Conforme se acercaba la hora, empezaron a llegar los verdaderos servidores del príncipe dentro de la ciudadela (…).
Agnes (una pequeña niña) intentó por todos los medios librarse del peso del obispo que le cayó encima. Incluso entonces, ladeó la cabeza como si buscara ayuda en aquel lugar carente de misericordia. Pero no halló el menor vestigio de compasión. Ahí estaba el arcipreste, a la espera de participar en el más voraz de los sacrilegios. Ahí estaba su padre, también a la espera. Los reflejos rojos de las velas negras en sus ojos. El propio fuego en su mirada. Dentro de aquellos ojos. Un fuego que seguiría ardiendo mucho después de que se apagaran las velas. Que siempre ardería (..).

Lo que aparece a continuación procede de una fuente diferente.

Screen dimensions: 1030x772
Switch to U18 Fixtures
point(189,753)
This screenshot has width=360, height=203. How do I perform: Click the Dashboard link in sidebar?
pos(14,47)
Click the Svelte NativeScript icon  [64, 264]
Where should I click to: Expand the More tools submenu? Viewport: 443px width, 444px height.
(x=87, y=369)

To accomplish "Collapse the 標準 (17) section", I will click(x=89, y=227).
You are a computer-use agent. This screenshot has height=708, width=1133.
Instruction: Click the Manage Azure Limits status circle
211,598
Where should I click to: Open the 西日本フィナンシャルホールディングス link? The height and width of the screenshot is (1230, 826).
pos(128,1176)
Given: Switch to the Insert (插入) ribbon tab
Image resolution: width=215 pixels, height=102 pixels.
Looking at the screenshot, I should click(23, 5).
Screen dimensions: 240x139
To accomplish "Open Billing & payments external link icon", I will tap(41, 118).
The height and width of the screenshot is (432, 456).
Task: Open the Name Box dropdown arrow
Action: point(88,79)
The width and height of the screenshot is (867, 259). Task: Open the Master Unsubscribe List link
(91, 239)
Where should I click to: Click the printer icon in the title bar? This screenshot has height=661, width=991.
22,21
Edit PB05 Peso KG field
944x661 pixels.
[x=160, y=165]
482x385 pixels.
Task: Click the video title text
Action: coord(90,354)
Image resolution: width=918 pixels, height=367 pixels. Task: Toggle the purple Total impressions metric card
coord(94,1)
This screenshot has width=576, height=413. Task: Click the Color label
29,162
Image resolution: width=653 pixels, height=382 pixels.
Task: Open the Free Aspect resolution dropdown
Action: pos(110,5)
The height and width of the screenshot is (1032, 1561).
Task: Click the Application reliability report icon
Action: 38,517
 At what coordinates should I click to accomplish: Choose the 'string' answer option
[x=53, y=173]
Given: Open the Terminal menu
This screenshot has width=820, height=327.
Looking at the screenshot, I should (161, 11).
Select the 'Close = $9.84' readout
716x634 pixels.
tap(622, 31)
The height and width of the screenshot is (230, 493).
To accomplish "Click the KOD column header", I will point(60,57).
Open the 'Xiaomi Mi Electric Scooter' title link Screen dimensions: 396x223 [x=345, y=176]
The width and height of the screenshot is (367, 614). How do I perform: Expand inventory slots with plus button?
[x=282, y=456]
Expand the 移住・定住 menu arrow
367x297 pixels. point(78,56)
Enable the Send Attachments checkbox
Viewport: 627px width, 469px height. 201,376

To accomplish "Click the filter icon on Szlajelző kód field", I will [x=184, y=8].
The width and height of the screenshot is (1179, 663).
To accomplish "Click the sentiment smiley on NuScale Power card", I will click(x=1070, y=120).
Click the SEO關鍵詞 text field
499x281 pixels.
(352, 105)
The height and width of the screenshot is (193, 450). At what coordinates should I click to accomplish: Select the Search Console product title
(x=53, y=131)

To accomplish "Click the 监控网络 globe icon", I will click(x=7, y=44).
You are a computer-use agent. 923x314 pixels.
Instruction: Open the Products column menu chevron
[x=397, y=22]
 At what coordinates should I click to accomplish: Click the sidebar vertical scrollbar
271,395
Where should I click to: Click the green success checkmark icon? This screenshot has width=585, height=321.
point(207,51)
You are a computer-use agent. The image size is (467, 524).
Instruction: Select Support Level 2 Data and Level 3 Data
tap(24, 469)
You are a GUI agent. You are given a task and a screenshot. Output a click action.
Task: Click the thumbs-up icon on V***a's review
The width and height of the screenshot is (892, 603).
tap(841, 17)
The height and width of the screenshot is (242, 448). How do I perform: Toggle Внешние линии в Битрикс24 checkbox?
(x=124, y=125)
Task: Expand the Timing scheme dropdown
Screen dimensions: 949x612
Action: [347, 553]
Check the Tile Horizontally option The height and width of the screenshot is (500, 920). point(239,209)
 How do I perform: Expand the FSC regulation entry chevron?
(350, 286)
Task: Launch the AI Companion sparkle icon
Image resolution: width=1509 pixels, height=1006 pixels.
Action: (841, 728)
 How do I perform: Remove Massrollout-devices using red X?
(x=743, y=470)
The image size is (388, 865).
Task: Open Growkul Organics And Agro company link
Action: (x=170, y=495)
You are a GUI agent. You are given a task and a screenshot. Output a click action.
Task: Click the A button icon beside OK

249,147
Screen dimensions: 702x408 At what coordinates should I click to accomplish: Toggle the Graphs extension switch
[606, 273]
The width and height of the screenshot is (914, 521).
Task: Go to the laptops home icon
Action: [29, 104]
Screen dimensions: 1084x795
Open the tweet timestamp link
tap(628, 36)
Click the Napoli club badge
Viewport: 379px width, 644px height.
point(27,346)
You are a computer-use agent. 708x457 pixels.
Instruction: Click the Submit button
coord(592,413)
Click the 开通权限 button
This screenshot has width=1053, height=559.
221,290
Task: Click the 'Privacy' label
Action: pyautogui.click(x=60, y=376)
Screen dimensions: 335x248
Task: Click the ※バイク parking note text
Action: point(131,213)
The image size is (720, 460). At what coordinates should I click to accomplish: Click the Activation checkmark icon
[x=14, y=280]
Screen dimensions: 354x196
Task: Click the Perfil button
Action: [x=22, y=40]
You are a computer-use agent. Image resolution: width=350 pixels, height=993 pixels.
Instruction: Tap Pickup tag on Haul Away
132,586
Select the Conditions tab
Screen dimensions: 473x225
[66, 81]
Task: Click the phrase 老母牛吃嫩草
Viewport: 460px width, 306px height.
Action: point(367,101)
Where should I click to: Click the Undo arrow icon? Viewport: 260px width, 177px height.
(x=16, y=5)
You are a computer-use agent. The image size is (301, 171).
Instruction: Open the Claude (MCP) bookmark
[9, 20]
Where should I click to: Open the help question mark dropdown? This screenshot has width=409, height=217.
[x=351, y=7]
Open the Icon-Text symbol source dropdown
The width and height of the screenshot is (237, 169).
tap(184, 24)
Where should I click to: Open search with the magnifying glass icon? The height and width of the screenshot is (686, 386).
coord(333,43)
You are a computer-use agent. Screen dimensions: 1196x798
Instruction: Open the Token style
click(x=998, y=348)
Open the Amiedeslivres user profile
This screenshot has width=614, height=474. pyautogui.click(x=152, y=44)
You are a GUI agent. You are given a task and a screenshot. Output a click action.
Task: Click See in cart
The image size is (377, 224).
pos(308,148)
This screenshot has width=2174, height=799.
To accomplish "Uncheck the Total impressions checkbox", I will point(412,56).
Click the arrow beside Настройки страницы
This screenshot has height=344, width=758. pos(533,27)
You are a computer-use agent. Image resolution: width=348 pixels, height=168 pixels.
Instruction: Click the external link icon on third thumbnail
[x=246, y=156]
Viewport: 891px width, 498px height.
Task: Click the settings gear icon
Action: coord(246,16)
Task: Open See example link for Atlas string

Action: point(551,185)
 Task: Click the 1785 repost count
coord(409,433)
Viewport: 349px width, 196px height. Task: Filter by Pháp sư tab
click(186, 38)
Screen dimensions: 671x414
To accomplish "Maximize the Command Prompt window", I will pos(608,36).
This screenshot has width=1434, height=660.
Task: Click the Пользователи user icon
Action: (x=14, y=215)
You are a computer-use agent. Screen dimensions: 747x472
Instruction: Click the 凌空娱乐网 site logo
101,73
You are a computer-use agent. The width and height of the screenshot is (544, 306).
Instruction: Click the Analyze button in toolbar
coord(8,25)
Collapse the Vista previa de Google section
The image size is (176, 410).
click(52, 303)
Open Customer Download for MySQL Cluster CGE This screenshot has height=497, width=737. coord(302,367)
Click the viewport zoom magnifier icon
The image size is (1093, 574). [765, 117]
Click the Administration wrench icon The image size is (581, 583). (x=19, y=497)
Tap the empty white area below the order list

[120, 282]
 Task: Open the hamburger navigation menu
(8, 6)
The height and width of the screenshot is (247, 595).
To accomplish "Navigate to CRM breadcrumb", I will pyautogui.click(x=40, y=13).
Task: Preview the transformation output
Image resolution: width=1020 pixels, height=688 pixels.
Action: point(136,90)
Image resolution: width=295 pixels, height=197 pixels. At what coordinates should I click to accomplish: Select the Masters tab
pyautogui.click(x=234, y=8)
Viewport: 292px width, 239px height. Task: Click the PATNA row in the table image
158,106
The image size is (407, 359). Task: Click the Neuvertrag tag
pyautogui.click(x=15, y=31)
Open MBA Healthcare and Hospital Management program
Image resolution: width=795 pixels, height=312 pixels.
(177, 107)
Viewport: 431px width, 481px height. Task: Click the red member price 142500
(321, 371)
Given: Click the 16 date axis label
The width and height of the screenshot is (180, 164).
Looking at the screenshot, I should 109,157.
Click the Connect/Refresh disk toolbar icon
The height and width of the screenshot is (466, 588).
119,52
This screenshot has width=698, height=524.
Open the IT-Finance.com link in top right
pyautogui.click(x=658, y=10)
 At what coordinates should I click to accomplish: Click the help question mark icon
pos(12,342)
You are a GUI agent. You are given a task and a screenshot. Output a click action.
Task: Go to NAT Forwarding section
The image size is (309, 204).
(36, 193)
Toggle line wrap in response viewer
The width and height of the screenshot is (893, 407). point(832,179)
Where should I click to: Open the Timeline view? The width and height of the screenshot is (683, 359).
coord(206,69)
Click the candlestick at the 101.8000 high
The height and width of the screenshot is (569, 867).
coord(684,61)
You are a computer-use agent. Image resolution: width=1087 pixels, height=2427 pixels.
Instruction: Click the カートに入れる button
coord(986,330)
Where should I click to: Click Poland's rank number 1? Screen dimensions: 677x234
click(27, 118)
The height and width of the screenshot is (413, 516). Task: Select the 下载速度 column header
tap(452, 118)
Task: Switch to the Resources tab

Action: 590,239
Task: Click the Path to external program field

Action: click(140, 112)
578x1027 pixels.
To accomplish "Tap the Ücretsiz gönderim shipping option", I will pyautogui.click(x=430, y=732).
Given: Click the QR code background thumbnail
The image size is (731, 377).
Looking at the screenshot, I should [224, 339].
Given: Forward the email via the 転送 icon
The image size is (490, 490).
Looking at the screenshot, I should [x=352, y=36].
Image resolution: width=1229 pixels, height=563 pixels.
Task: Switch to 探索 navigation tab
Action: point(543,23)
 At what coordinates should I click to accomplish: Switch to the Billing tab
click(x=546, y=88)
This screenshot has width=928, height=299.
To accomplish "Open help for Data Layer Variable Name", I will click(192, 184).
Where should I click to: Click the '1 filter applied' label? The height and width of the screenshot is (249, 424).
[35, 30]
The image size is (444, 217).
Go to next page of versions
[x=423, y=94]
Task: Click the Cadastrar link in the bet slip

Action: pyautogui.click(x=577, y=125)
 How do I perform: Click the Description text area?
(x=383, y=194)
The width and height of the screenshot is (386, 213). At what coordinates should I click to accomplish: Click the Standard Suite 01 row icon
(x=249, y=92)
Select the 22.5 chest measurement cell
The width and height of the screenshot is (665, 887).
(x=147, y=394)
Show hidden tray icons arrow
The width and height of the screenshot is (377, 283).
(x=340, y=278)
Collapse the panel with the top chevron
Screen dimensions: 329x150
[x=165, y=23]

Conforme aquellos servidores de Lucifer la violaban sobre aquel altar sacrílego y maldito, violaban también al Señor, que era su padre y su madre. Así como el Señor había transformado su debilidad en valentía, había santificado también su profanación con los abusos de su propia flagelación y su prolongado sufrimiento con su pasión (…).
Leo (el obispo sacrílego) se situó de nuevo frente al altar, con el rostro empapado de sudor, alentado por aquel momento supremo de triunfo personal (…).